> _Records for the task_:

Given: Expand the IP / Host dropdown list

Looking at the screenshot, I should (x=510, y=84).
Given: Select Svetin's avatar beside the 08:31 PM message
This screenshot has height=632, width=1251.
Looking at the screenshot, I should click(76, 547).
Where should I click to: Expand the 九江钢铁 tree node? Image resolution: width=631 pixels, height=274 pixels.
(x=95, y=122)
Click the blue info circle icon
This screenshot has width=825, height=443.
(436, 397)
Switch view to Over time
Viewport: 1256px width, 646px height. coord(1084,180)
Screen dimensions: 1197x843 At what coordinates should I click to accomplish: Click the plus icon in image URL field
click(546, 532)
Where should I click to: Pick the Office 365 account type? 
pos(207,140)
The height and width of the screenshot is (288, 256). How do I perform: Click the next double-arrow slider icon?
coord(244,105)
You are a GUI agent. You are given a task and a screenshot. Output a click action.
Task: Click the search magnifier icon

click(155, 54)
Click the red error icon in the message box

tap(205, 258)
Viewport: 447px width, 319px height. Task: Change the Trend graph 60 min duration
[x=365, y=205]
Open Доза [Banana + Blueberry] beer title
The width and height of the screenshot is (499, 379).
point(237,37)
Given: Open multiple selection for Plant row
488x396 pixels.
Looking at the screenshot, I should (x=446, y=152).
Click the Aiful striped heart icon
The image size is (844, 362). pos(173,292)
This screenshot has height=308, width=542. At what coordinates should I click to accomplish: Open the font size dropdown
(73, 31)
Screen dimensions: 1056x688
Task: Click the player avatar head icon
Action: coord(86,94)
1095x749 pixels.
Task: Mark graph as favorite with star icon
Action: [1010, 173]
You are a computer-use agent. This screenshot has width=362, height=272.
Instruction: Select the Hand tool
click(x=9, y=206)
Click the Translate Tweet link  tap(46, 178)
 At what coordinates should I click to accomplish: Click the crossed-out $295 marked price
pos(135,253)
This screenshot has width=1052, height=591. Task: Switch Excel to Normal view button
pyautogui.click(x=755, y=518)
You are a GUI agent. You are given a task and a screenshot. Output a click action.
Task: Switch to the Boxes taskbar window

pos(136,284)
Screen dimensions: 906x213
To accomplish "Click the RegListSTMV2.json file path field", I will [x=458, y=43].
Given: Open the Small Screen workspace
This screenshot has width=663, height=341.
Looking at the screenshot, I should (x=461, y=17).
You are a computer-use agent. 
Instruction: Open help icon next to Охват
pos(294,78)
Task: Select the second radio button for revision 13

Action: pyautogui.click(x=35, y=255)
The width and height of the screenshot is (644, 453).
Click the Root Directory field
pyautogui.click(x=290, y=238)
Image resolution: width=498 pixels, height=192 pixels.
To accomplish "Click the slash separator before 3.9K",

> _The task_:
Nothing but the lines from the line with "Screen dimensions: 906x213" to the last line of the listing above should appear; please retype them exactly, both ends included.

> _Reply to the exercise_:
Screen dimensions: 906x213
To accomplish "Click the RegListSTMV2.json file path field", I will [x=458, y=43].
Given: Open the Small Screen workspace
This screenshot has width=663, height=341.
Looking at the screenshot, I should (x=461, y=17).
You are a computer-use agent. 
Instruction: Open help icon next to Охват
pos(294,78)
Task: Select the second radio button for revision 13

Action: pyautogui.click(x=35, y=255)
The width and height of the screenshot is (644, 453).
Click the Root Directory field
pyautogui.click(x=290, y=238)
Image resolution: width=498 pixels, height=192 pixels.
To accomplish "Click the slash separator before 3.9K",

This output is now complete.